Look through the listing below for the string "computer". Show each line where it occurs.

> **DATASET ENTRIES**:
__________

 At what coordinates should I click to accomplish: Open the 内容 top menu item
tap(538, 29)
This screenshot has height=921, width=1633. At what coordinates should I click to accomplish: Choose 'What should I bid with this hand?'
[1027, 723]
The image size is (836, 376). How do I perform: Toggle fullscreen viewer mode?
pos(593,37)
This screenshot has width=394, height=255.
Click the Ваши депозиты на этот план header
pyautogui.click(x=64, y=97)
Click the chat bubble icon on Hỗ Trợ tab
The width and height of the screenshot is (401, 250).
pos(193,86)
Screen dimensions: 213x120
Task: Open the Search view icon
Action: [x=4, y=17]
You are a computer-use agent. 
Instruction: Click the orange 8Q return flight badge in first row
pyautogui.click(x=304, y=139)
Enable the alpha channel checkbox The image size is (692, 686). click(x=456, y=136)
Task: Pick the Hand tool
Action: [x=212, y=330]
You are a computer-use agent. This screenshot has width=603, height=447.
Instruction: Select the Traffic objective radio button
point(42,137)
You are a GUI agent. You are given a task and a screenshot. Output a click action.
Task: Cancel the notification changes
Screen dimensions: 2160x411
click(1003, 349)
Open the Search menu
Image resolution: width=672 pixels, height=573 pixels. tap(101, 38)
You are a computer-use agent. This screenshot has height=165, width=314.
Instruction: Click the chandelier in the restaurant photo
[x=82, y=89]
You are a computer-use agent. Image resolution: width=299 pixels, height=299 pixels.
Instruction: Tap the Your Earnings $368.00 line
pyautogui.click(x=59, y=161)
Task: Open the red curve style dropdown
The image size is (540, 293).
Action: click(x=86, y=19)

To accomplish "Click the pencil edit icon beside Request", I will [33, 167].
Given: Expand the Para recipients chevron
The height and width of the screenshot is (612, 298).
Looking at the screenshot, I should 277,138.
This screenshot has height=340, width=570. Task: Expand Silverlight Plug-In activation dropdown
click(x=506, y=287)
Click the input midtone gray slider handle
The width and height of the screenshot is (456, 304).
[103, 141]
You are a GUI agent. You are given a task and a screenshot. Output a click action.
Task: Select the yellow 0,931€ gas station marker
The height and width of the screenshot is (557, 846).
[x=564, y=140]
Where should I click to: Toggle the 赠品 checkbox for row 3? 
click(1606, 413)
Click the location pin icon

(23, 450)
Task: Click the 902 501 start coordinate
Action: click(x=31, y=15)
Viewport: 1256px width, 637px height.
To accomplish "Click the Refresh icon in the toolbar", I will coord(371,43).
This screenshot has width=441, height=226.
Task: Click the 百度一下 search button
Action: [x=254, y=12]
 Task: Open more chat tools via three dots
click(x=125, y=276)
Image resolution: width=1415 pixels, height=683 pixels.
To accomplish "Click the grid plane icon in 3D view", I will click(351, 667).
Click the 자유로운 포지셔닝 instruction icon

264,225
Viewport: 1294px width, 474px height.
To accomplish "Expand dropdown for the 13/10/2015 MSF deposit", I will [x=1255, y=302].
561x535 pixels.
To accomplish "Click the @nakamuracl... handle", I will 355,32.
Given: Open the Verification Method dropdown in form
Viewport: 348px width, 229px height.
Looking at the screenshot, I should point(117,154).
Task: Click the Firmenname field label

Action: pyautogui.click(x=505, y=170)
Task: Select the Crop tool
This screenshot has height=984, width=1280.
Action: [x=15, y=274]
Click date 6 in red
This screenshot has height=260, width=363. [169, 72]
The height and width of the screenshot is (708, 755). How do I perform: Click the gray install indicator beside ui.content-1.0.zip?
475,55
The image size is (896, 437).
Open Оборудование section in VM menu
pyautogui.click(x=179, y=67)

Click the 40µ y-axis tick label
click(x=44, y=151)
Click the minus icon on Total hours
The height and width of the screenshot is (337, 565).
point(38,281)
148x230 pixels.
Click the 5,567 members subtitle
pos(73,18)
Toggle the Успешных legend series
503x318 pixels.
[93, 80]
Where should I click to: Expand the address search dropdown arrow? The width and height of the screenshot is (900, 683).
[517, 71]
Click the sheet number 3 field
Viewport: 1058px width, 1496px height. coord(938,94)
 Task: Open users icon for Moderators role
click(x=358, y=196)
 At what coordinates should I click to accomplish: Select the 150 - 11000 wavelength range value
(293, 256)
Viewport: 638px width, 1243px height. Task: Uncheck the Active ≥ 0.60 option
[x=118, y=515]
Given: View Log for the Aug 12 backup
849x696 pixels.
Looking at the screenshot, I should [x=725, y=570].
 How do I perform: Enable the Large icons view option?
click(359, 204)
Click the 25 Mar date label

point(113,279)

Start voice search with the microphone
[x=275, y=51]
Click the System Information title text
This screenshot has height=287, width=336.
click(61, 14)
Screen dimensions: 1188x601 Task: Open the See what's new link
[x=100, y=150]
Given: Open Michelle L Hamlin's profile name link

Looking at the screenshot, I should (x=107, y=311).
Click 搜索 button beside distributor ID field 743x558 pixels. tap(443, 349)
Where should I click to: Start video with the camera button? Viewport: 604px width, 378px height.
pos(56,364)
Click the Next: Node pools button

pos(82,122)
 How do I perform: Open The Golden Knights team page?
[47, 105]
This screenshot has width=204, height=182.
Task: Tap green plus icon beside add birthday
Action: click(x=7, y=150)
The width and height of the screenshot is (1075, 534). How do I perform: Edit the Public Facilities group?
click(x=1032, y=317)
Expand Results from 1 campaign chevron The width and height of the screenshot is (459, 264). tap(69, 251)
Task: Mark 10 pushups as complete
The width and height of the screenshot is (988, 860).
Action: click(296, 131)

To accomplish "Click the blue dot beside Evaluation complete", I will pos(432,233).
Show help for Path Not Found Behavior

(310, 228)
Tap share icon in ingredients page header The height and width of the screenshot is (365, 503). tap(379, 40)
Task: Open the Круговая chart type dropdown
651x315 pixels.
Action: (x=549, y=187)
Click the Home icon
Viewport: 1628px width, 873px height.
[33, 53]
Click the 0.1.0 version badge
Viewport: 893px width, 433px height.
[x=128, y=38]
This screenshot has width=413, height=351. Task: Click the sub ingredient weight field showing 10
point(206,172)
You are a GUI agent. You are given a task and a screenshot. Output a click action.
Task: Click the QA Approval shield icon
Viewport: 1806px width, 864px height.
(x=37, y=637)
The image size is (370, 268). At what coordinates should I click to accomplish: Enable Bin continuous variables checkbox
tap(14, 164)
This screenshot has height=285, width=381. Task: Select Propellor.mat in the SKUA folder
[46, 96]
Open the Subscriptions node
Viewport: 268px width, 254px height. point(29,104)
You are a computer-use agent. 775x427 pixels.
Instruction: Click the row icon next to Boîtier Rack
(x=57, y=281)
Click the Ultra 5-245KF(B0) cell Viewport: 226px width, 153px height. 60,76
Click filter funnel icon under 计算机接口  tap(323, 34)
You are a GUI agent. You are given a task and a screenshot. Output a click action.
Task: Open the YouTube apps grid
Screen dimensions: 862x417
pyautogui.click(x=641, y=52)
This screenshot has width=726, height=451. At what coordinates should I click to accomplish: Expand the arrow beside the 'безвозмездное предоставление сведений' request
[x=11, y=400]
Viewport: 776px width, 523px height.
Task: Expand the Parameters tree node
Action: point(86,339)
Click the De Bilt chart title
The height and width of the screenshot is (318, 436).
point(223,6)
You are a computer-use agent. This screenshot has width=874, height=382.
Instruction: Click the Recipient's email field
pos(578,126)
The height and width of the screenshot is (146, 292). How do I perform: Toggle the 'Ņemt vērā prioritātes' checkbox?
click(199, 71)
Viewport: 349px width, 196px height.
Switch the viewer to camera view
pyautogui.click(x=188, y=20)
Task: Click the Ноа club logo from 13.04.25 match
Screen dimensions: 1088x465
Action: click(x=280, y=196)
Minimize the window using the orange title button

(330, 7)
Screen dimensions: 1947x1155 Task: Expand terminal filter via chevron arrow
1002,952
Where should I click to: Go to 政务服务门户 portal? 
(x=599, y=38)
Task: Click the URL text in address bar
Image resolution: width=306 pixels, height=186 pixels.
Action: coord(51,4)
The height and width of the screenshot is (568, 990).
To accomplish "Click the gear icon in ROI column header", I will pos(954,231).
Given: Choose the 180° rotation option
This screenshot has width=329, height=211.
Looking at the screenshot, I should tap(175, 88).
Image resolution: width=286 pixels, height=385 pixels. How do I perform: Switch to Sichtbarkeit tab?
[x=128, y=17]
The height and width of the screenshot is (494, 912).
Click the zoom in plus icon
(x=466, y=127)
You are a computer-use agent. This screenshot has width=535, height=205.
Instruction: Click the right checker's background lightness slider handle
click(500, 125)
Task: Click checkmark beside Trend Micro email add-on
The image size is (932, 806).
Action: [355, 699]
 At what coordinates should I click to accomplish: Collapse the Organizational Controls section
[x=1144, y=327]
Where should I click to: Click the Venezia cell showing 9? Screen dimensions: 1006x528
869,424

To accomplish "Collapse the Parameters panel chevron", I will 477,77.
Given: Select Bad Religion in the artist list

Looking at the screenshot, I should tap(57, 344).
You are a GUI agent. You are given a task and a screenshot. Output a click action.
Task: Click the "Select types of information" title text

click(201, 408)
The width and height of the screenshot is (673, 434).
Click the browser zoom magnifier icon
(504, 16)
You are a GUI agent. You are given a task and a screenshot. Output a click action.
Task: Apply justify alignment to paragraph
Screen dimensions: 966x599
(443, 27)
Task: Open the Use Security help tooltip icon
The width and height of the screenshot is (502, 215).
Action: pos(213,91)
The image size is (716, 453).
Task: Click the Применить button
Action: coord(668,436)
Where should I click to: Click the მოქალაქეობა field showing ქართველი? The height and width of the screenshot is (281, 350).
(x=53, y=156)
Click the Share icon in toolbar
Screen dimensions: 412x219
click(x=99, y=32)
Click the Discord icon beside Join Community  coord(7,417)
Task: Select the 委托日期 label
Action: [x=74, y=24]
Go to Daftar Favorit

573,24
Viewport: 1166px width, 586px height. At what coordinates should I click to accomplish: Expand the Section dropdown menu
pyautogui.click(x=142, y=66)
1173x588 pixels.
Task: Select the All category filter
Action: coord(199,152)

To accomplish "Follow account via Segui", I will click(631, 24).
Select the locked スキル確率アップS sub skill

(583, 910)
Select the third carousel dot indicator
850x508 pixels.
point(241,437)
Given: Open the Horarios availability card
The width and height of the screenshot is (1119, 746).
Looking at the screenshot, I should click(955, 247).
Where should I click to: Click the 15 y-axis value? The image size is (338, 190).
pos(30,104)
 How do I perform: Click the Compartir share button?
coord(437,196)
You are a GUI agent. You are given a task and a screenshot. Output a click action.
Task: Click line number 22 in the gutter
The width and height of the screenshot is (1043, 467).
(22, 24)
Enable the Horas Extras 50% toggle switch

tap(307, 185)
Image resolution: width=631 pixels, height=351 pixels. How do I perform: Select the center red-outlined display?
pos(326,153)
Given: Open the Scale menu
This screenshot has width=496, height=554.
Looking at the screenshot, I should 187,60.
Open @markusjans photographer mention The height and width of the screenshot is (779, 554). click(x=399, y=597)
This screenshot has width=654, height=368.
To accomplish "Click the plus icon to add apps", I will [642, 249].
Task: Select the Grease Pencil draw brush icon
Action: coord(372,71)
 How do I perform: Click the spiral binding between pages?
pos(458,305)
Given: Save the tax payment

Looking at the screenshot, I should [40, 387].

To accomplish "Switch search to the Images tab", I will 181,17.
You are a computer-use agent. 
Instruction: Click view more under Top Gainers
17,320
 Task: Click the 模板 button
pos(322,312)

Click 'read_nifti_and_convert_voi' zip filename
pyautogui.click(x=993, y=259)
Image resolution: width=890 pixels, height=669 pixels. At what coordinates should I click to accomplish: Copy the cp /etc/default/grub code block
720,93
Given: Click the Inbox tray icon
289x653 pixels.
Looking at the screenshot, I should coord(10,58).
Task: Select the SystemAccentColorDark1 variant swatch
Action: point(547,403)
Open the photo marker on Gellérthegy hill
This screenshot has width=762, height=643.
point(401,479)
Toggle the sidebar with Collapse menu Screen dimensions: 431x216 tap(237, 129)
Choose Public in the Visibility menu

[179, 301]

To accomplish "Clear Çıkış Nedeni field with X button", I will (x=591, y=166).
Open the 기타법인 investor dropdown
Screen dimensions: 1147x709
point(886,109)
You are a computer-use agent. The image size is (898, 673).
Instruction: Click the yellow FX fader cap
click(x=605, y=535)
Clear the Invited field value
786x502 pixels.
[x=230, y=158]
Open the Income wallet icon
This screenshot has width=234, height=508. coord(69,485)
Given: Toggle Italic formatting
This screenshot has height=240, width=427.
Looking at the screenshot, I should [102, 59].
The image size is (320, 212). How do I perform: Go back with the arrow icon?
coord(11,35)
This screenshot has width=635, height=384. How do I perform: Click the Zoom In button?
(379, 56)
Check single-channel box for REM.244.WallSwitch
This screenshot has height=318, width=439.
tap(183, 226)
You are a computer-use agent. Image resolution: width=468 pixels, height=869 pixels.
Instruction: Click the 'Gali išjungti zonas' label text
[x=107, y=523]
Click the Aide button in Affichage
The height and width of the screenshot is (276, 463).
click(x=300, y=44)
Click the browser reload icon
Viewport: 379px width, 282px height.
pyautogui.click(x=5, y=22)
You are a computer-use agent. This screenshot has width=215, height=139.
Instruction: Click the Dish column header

__________

> **ANSWER TO THE EXERCISE**:
You are a computer-use agent. 
You are a computer-use agent. This screenshot has width=603, height=447.
You are a computer-use agent. This screenshot has height=165, width=314.
You are a computer-use agent. Image resolution: width=299 pixels, height=299 pixels.
You are a computer-use agent. 775x427 pixels.
You are a computer-use agent. This screenshot has width=874, height=382.
You are a computer-use agent. This screenshot has width=535, height=205.
You are a computer-use agent. 
You are a computer-use agent. The image size is (898, 673).
You are a computer-use agent. Image resolution: width=468 pixels, height=869 pixels.
You are a computer-use agent. This screenshot has width=215, height=139.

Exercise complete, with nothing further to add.